08 April 2006

Unlabeled Structured Data

I'll skip discussion of multitask learning for now and go directly for the unlabeled data question.

It's instructive to compare what NLPers do with unlabeled data to what MLers do with unlabeled data. In machine learning, there are a few "standard" approaches to boosting supervised learning with unlabeled data:

  1. Use the unlabeled data to construct a low dimensional manifold; use this manifold to "preprocess" the training data.
  2. Use the unlabeled data to construct a kernel.
  3. Use the unlabeled data during training time to implement the "nearby points get similar labels" intuition.
There are basically two common uses of unlabeled data in NLP (that I can think of):
  1. Use the unlabeled data to cluster words; use these word clusters as features for training.
  2. Use the unlabeled data to bootstrap new training instances based on highly precise patterns (regular expressions, typically).
Why the discrepancy? I think it partially that the ML techniques are relatively new and developed without thinking about language problems. For instance, most manifold learning techniques work in mid-dimensional, continuous space, not uber-high-dimensional sparse discrete space. Moreover, most of the ML-style techniques scale as O(N^3), where N=# of unlabeled points. This is clearly far far too expensive for any reasonable data set. For the converse, NLP semi-sup techniques are very tied to their domain, and don't generalize well.

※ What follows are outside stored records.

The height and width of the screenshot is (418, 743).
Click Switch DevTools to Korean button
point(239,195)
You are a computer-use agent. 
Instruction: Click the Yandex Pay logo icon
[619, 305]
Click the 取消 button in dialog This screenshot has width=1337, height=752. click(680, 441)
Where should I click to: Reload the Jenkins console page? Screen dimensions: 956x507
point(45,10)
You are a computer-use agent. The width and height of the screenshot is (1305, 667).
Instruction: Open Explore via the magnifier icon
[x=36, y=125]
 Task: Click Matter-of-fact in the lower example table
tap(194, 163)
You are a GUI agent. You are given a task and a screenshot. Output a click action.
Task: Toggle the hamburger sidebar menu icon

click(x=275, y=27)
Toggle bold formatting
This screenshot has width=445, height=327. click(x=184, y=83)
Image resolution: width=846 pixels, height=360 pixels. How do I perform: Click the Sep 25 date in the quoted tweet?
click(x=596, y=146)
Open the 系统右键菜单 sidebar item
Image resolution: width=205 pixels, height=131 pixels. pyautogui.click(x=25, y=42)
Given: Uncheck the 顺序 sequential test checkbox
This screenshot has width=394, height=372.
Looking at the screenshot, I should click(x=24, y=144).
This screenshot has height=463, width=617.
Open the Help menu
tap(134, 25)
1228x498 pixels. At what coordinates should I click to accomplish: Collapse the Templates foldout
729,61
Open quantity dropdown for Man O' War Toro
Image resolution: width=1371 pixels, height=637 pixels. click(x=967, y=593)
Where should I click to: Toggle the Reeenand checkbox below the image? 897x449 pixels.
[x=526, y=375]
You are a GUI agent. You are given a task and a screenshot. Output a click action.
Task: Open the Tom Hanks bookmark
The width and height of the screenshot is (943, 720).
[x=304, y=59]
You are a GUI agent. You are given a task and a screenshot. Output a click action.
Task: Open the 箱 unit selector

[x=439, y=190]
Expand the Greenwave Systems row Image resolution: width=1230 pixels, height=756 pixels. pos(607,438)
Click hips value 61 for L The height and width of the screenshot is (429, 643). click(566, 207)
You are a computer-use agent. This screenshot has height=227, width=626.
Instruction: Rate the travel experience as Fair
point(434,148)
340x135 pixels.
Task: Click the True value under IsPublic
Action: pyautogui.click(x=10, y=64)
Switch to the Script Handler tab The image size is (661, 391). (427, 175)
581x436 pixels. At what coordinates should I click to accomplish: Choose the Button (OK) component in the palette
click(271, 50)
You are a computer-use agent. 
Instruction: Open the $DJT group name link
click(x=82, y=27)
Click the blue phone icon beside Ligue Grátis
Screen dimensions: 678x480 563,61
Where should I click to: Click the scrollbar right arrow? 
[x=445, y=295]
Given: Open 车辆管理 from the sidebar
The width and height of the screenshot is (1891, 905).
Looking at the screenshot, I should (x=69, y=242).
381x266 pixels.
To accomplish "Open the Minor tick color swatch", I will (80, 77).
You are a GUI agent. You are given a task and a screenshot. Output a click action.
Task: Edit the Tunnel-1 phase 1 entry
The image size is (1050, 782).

The paper that's been getting a lot of attention recently -- on both sides -- is the work by Ando and Zhang. As I see it, this is one way of formalizing the common practice in NLP to a form digestible by ML people. This is great, because maybe it means the two camps will be brought closer together. The basic idea is to take "A" style NLP learning, but instead of clustering as we normally think of clustering (words based on contexts), they try to learn a classifier that predicts known "free" aspects of the unlabeled data (is this word capitalized?). Probably the biggest (acknowledged) shortcoming of this technique is that a human has to come up with these secondary classification problems. Can we try to do that automatically?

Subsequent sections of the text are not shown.